An hour or so later, ICU surgical director Dr. Darren J. Malinoski and the second trauma team lose the battle to save Adenhart. Police arrest the suspected drunk driver of the van, who fled on foot. (Andrew Thomas Gallo, the 22-year-old van driver whose blood alcohol level was twice the legal limit when he was taken into custody, faces trial on three counts of second-degree murder for the deaths of Adenhart, Pearson and Stewart.)
1:15 p.m.: Wilhite's breathing and other vital signs are sufficiently stabilized that he's given an MRI scan, which lets doctors view soft tissue inside his body.
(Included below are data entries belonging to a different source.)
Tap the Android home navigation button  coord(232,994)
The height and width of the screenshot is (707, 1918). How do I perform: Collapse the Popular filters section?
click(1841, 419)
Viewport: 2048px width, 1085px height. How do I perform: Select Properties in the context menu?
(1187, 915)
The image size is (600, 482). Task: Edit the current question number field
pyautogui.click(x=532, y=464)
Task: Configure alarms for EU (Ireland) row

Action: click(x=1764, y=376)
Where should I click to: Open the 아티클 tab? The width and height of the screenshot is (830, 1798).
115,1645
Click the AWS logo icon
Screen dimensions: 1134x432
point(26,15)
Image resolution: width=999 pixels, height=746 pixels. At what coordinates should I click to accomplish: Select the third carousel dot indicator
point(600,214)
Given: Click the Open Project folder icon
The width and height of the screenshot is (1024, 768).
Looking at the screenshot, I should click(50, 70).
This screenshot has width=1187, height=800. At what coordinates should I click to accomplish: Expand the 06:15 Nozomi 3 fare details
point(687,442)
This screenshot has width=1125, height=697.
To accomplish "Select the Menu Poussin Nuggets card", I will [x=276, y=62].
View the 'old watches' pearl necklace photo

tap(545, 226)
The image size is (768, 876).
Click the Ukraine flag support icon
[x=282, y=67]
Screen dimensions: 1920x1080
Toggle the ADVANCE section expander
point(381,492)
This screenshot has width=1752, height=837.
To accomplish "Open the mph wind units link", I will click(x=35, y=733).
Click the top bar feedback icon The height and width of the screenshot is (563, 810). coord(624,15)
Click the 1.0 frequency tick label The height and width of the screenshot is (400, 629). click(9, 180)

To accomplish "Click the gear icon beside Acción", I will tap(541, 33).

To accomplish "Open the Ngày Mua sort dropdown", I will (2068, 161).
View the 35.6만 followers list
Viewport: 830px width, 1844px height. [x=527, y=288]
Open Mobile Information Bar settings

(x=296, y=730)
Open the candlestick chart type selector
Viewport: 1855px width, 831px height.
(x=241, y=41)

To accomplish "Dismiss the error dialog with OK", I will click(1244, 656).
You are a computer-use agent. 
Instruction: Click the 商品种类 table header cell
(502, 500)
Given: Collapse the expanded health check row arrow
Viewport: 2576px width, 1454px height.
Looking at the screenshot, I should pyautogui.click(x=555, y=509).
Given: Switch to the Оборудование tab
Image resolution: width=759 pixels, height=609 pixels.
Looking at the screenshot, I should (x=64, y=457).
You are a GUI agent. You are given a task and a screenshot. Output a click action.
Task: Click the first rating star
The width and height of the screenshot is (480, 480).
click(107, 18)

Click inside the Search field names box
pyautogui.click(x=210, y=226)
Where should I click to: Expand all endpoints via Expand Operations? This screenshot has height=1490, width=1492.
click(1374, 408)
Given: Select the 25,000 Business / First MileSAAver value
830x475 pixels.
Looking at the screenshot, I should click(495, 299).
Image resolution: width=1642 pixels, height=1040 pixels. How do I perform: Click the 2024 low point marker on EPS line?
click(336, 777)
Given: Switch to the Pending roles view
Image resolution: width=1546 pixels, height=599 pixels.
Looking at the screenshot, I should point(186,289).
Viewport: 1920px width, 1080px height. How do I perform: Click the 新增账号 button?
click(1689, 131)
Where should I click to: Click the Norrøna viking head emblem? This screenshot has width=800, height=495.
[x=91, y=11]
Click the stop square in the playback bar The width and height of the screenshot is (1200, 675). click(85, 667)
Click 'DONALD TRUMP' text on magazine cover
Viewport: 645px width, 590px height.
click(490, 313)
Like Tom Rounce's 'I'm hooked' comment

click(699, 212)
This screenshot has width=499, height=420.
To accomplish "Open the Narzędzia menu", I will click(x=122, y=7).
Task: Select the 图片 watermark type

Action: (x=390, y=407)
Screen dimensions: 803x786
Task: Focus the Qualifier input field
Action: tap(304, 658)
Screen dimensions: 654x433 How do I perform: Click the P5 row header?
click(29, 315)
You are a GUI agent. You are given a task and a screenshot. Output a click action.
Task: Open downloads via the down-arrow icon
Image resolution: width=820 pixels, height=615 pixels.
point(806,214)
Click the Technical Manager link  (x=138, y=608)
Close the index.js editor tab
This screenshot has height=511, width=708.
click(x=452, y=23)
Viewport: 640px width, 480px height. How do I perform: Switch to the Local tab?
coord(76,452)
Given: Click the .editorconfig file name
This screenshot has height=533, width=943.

It confirms extensive swelling in the brain and around the spinal cord, which must recede before surgery to reconnect the head and neck. A grave-faced Kiester meets with Wilhite's parents, Tony and Betsy Wilhite, who didn't learn of the accident until they awoke that morning.
"Dr. Kiester had tears in his eyes," Betsy Wilhite recalled. "You could tell he was sympathetic to us. He said he was going with his gut and telling us they needed to put off the surgery to reattach Jon's head and neck—he and Dr. Bhatia both. We trusted them."
‘Exceptional recovery'
In the hours and days that followed, the ICU and trauma teams labored to keep Wilhite's brain suffused with oxygen-rich blood and his lungs infection-free while a ventilator breathed for him. Surgeons inserted a filter in his abdomen to trap blood clots before they could cause damage to his heart or lungs. Family members took shifts at Wilhite's bedside.
Finally, on April 15, Bhatia performed the surgery to fuse the head and spine, leaving Wilhite with an 8-inch vertical scar. Now it was time to let his athletic young body heal. By the time he left the hospital for inpatient rehabilitation on April 30, the 10-pound protective halo was long gone and he was walking, albeit with help.
"That's when we knew his was a really exceptional recovery," Kim says. "And not just from the internal decapitation. He was able to speak a few words, swallow and initiate some walking. That's absolutely extraordinary."
When Wilhite and his family visited with the trauma team about two months later, it was clear that he had recovered all his mental faculties. He joked that he was not only recovering but taller, thanks to the spine straightening. "Expressing himself may have been a challenge speech-wise," Malinoski says, "but making a room full of doctors laugh takes intelligence and wit."
The future
For now, Wilhite keeps busy with speech, vision and physical therapy. Kim also recommended that he stack pennies to hone his fine motor skills and play computer games to improve his eye-hand coordination and acuity. "See, Jon, come to me and I give you a prescription for money and games," she joked during the exam.
He has tossed the first pitch at a number of Major League Baseball games, including an Angels' home game on Aug. 29, which coincided with a blood drive in memory of Adenhart that was sponsored by the team, the American Red Cross and UC Irvine.
The tributes and public attention has been great fun, but Wilhite is eager for things to quiet down. "I want to get back to normal, to be able to run, work out, go to batting practice," he said. Down the line, when Bhatia gives the go-ahead, he wants to try surfing and snowboarding, sports that were off limits to a competitive baseball player lest he hurt himself.
In his heart of hearts, Wilhite knows what he'd like to do in future. "I at least want to coach kids. I want to somehow be involved in baseball."
Michael Greenlee, Cal State Fullerton's media director for baseball, thinks that just might happen. "I've already seen too many miracles from Jon, so I wouldn't count him out."